Полнота жизни, чье предполагаемое отсутствие бросает в пот от страха, — что она такое? В чем она заключается, если подумать, как рапсодически переменчива и непостоянна наша жизнь, внешняя ли, внутренняя ли? Мы отлиты не из одного куска, отнюдь нет. Может быть, это просто потребность насыщенности переживаний? Может быть, Хорхе мучает то, что стало неисполнимым чувство, будто сидишь за блестящим «Стейнвеем» и так осваиваешь музыку Баха, что она становится как бы твоей? Или дело в потребности испытать как можно больше всего, чтобы о твоей жизни рассказывали как об исполнившейся?
Не есть ли это, в конечном итоге, вопрос собственного портрета, определенного представления о себе, нарисованного давным-давно: чего надо достичь и что совершить, чтобы это стало, той жизнью, которая бы тебя удовлетворила? В таком случае страх смерти как страх перед неисполнившимся — полностью в твоих руках, поскольку ты сам и есть художник, пишущий картину своей жизни и вносящий в нее все, что должно исполниться. И тогда легко прийти к мысли: значит, я изменю картину, так чтобы моя жизнь уже теперь соответствовала ей, — и тогда страх перед смертью отступит. Если же, он, тем не менее, не отпускает тебя, то вот почему: картина, хоть и создана мной и никем другим, возникла не из капризной прихоти и не подлежит произвольным изменениям, она укоренилась во мне и вырастает из взаимодействия моих способностей чувствовать и мыслить, кто есть я. И таким образом страх смерти можно описать как страх не стать тем, на которого ты рассчитывал.
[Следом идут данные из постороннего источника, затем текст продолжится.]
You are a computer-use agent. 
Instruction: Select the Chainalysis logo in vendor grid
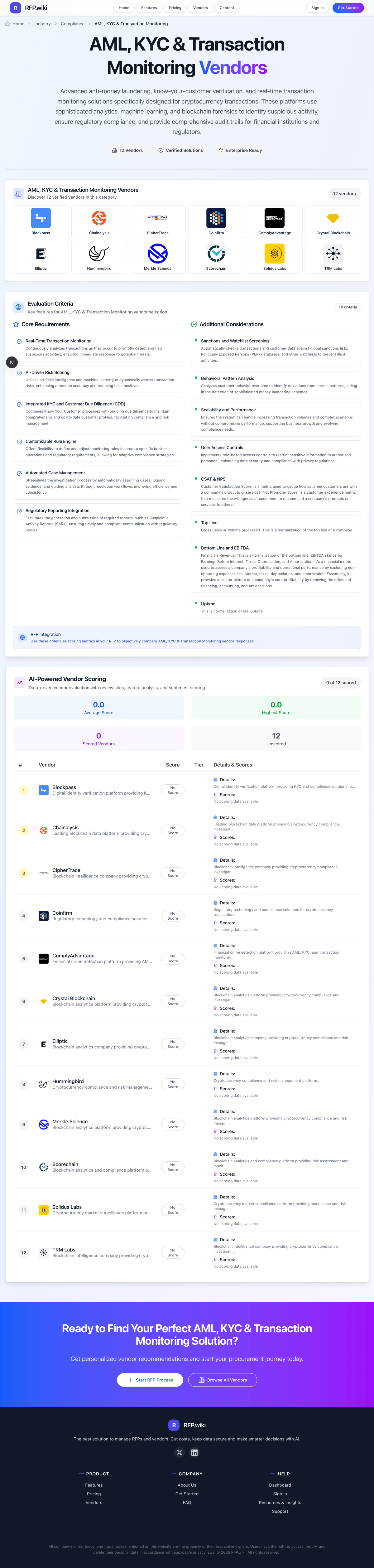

Ясность осознания конечности жизни, которое настигло Хорхе посреди ночи и которое мне иногда приходится пробуждать в моих пациентах, когда я сообщаю им смертельный диагноз, приводит нас в замешательство, как ничто другое. Потому что мы, часто не сознавая этого, живем ради такой полноты и еще потому, что каждое мгновение, которое нам удается прожить полнокровно, наполняется полнокровием лишь потому, что оно представляет собой кусочек головоломки той неузнанной полноты. Когда на нас обрушивается убежденность, что больше никогда не достигнем ее, этой полноты, мы вдруг не знаем, как жить, если наша жизнь не ведет к ней. Это становится причиной потрясающего и странного ощущения, которое испытывают некоторые из моих обреченных на смерть пациентов: они больше не знают, что делать с отпущенным им временем, даже если его в обрез.